5. A heat treating furnace according to claim 4 wherein said sinuous ribbon is of recurvate configuration having two outer loops disposed away from said mounting collar and an inner loop confronting said mounting collar; and

a metal strap supporting said inner loop and secured to said mounting collar.

6. A heat treating furnace according to claim 1 wherein each of said heating elements includes:

at least one metal strap in contact with and rigidly attached to the portions of said sinuous ribbon supported by said mounting collar and to said integrally formed leads, said metal straps being operative to provide structural support for said heating element and efficient electrical leads.

7. A heat treating furnace comprising an elongated furnace of insulative material defining a furnace chamber and having a hearth in said chamber along which a work product is conveyed, and a roof;

an array of modular easily replaceable heating elements disposed in said furnace chamber along the active length thereof;

each of said heating elements including:

an elongated mounting collar of electrically and thermally insulative material;

a sinuous ribbon of high temperature metal adapted to be electrically heated to an operating temperature and axially extending from and supported by said mounting collar; and

first and second leads integrally formed with said sinuous ribbon and extending from said collar in a position opposite to that of said sinuous ribbon;

said mounting collar being cooperative with a receptacle portion of said roof for maintaining said ribbon in said furnace chamber for radiation therein, said first and second leads being in a position, with said sinuous ribbon in said furnace chamber, outside of said chamber and adapted for connection to a source of electrical energy;

a plurality of piers spaced along the length of said chamber on respective opposite sides thereof for support of said roof, each adjacent pair of piers being disposed on respective sides of a heating element;

each of said piers being tapered from a broader portion at said roof to a narrower portion at said hearth, with said taper being such to permit thermal radiation between adjacent ones of said heating elements and provide an effectively continuous array.

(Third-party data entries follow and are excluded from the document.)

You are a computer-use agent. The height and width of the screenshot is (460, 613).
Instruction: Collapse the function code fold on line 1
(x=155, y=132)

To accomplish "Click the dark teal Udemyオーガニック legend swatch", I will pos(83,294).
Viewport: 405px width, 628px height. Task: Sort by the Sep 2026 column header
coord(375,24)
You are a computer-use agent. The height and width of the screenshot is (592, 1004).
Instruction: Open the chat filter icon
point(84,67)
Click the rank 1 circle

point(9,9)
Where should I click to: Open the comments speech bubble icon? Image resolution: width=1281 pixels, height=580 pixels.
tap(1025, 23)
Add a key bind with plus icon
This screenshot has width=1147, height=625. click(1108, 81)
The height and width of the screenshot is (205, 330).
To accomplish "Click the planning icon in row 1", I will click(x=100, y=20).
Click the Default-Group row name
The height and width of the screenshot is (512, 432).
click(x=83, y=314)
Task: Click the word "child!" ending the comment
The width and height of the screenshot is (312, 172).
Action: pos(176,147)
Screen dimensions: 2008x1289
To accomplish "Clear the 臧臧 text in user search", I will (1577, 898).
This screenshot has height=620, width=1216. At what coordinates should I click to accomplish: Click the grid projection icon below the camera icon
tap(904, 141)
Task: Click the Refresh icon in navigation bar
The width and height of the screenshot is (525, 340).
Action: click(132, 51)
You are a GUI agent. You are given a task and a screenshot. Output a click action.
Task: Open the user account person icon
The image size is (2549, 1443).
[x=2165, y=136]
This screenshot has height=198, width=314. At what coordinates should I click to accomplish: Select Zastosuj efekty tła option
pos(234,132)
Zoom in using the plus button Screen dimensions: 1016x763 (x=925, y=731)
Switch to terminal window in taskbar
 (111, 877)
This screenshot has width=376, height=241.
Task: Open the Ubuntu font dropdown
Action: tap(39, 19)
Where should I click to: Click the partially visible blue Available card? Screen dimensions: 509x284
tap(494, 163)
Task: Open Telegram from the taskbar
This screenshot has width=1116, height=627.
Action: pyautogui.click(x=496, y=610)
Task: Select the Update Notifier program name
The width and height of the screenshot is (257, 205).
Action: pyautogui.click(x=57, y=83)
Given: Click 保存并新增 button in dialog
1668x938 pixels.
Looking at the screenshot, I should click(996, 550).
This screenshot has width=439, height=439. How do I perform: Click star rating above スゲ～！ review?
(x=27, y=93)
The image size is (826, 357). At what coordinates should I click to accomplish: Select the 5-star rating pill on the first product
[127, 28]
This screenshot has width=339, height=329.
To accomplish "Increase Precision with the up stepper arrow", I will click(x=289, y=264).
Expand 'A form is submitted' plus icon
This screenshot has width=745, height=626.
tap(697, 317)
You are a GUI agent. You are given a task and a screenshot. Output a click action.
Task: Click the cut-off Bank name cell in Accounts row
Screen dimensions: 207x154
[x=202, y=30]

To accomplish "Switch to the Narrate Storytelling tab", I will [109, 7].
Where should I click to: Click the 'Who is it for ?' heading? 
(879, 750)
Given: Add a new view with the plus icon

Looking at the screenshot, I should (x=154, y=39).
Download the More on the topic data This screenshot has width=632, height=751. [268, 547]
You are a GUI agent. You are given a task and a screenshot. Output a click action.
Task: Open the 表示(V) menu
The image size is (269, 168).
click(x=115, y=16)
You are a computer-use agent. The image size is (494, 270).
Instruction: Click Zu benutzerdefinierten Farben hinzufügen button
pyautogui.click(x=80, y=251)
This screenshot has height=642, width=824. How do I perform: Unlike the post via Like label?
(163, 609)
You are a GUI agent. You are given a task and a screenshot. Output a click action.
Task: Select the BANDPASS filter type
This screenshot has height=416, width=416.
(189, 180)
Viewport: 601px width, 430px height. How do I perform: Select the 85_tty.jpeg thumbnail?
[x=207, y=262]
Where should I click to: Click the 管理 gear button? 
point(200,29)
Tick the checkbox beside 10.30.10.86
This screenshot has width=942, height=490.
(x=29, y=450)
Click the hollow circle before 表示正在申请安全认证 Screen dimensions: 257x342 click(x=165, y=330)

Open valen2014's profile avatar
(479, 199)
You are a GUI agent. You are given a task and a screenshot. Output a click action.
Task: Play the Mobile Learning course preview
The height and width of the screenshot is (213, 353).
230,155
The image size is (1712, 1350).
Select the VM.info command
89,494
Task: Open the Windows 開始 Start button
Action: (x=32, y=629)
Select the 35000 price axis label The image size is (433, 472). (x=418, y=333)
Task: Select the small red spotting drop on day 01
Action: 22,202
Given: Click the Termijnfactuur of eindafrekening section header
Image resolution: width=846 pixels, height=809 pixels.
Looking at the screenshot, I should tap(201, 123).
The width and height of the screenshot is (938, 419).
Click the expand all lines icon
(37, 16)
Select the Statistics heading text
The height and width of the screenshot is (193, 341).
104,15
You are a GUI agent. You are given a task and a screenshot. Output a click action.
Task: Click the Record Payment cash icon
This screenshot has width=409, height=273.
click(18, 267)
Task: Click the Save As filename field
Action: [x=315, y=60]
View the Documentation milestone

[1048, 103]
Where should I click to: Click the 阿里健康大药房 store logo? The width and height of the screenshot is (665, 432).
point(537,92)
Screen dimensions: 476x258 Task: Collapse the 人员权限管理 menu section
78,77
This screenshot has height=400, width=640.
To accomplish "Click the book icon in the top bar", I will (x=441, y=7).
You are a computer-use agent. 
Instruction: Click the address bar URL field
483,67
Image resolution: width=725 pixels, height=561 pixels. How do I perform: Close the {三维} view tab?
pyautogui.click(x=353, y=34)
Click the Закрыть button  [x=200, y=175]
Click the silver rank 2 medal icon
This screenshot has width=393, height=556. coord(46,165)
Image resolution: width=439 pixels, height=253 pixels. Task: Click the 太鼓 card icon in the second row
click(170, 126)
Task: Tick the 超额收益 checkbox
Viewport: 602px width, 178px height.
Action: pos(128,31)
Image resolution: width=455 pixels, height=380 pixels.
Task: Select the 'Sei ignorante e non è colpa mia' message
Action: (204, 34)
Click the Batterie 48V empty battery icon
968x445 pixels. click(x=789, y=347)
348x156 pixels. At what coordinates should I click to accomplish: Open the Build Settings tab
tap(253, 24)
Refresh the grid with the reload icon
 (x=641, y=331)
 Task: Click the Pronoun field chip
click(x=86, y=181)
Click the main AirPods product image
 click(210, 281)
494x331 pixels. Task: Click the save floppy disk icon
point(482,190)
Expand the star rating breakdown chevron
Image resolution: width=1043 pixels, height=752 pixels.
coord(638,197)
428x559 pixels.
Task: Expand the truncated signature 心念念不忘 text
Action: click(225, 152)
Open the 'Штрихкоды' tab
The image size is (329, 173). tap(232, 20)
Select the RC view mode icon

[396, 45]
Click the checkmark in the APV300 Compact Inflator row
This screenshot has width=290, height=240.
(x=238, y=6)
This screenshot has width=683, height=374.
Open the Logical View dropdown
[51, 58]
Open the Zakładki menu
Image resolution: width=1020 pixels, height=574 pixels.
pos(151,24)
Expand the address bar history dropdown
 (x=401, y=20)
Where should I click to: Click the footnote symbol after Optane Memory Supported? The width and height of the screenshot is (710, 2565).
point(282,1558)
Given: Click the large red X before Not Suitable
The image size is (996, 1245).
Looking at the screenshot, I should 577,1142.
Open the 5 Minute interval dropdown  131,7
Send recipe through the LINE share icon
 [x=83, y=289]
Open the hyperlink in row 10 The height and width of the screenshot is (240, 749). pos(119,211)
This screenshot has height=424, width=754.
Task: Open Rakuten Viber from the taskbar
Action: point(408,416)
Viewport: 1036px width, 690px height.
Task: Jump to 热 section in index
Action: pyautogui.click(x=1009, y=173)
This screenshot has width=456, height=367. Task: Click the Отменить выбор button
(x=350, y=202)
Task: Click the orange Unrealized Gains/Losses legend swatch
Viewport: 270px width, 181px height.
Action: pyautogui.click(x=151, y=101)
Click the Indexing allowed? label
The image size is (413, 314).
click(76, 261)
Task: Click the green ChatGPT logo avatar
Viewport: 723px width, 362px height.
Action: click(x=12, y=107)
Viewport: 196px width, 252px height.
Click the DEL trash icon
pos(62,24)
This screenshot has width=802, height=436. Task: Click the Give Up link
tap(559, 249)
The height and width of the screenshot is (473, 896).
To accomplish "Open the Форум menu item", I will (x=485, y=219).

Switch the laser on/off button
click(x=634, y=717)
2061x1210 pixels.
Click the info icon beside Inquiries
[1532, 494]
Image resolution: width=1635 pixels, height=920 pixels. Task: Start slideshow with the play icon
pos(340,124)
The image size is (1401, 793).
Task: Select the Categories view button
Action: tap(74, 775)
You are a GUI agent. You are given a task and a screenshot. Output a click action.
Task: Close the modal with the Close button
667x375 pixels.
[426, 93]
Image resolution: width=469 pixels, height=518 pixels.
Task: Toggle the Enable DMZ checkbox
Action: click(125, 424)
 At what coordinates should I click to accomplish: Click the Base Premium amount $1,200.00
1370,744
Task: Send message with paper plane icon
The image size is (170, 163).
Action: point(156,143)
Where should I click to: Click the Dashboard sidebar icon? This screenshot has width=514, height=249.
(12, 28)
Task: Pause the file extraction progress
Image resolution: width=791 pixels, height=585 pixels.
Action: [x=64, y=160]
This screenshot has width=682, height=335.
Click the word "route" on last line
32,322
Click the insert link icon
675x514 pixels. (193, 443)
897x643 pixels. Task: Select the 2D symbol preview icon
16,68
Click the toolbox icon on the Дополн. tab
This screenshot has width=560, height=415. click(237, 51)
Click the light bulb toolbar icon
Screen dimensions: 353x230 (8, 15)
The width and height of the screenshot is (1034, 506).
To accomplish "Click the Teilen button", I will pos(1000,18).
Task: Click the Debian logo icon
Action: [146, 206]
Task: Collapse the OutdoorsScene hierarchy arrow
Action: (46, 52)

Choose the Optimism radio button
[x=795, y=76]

8. A heat treating furnace according to claim 7 wherein said sinuous ribbon includes first and second portions longitudinally confronting said elongated mounting collar;

and wherein each of said heating elements further includes:

at least one elongated metal strap confronting each portion of said sinuous ribbon confronting said mounting collar and also confronting said first and second leads; and

means for rigidly securing each of said elongated straps to the associated portion of said ribbon and leads and to said mounting collar to provide a unitary structure.

9. A heat treating furnace comprising an elongated furnace of insulative material defining a furnace chamber and having a hearth in said chamber along which a work product is conveyed, and a roof;

an array of modular easily replaceable heating elements disposed in said furnace chamber along the active length thereof;

each of said heating elements including:

an elongated mounting collar of electrically and thermally insulative material;

a sinuous ribbon of high temperature metal adapted to be electrically heated to an operating temperature and axially extending from and supported by said mounting collar;

said sinuous ribbon having a plurality of substantially parallel flat surfaces angularly disposed within and confronting said furnace chamber to permit efficient radiation from said flat surfaces into said chamber; and

first and second leads integrally formed with said sinuous ribbon and extending from said collar in a position opposite to that of said sinuous ribbon; said mounting collar being cooperative with a receptacle portion of said roof for maintaining said ribbon in said furnace chamber for radiation therein, said first and second leads being in a position, with said sinuous ribbon in said furnace chamber, outside of said chamber and adapted for connection to a source of electrical energy;

a plurality of supports spaced along the length of said chamber on respective opposite sides thereof for support of said roof, said supports being configured to permit thermal radiation between adjacent ones of said heating elements and provide an effectively continuous heater array.